Article written for The Journal Family Law supplement
“I’m not afraid of death – I just don’t want to be there when it happens”.
It has to be one of Woody Allen’s best one-liners. Most people don’t want to think about their own death: one third of us die without having written a will and half of us aged 45+ have no will. Dying “intestate” risks leaving the people you love the most unprovided for, and leaving a larger slice to the tax man than necessary.
“Writing a will isn’t morbid – it’s the best thing that you can do to protect your family should something happen to you”, says Cliff Veitch, a partner and specialist in wills at David Gray Solicitors. “Your Will gives you the opportunity to help your family deal with your affairs and your estate when you aren’t here to do so. It allows you to say who you want to manage your estate, and who you want to receive your assets – whether that is cash, property or items of sentimental value.
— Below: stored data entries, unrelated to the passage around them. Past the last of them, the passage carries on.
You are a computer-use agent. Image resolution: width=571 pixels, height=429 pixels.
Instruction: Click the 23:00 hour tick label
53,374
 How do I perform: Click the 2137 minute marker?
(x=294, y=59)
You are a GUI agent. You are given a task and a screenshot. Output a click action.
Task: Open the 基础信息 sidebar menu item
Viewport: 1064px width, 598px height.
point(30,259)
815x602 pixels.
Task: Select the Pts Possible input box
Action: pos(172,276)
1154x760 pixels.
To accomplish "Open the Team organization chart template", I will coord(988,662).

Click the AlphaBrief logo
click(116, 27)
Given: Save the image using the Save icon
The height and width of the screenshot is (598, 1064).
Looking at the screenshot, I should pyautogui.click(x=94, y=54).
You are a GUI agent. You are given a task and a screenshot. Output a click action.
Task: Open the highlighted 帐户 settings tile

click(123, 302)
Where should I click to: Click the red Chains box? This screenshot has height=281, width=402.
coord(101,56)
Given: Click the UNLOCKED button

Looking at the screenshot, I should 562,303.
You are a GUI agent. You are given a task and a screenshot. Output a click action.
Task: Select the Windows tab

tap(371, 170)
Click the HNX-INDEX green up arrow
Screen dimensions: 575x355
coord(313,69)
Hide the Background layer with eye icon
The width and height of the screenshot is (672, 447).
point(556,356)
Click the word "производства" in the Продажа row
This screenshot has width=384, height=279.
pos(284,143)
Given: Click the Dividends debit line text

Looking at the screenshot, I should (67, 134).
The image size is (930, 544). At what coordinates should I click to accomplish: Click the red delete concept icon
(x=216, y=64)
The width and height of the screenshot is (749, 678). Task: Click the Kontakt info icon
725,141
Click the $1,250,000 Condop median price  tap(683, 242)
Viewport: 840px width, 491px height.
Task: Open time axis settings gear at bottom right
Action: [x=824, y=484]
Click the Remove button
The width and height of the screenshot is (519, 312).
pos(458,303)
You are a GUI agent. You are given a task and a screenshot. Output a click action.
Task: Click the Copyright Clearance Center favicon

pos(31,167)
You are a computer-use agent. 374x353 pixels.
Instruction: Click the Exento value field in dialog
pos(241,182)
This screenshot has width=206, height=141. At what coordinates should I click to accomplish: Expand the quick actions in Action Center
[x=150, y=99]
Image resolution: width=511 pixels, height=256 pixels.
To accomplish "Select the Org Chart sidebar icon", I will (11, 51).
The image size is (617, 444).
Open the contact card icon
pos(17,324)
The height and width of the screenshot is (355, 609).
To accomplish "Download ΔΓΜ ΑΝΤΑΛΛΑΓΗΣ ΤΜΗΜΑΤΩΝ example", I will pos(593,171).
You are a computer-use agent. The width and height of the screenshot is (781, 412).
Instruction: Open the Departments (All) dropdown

If you want your daughter to get Grandma’s silver teapot that you cherish – write it down!”
A will is very important if you have children under 18. You can nominate a Guardian in your will to look after your children. Like life insurance, preparing for the worst can be a comfort and help you get on with living.
But, it’s vital to make sure your will is clear to avoid mistakes and disputes. Cliff continues“A badly drafted will can be worse than no will at all. Your will must be clear and concise. When the time comes you won’t be here to tell your family what you intended and why. If you choose not to remember a close family member in your will, it can be crucial to have an explanatory letter stored with your will.
“A will can’t be challenged simply because someone is unhappy or feels short changed. It can be challenged if there is evidence that the person who signed the will was pressurised or, for example, had dementia. It can also be challenged if a dependent family member is financially cut off. This could be an oversight or because of a change of circumstances, but it does leave a will open to challenge – which is not how anyone wants to be remembered.
“A will isn’t a ‘one size fits all’ solution and it isn’t a once in a lifetime event either – wills need to be reviewed regularly. If you are separated but not yet divorced, you should make a new will: otherwise your estranged spouse could benefit significantly. It’s easy to forget about a will, but dying with no will or the wrong will can cause both heartache and big expense for your family which can be easily avoided”.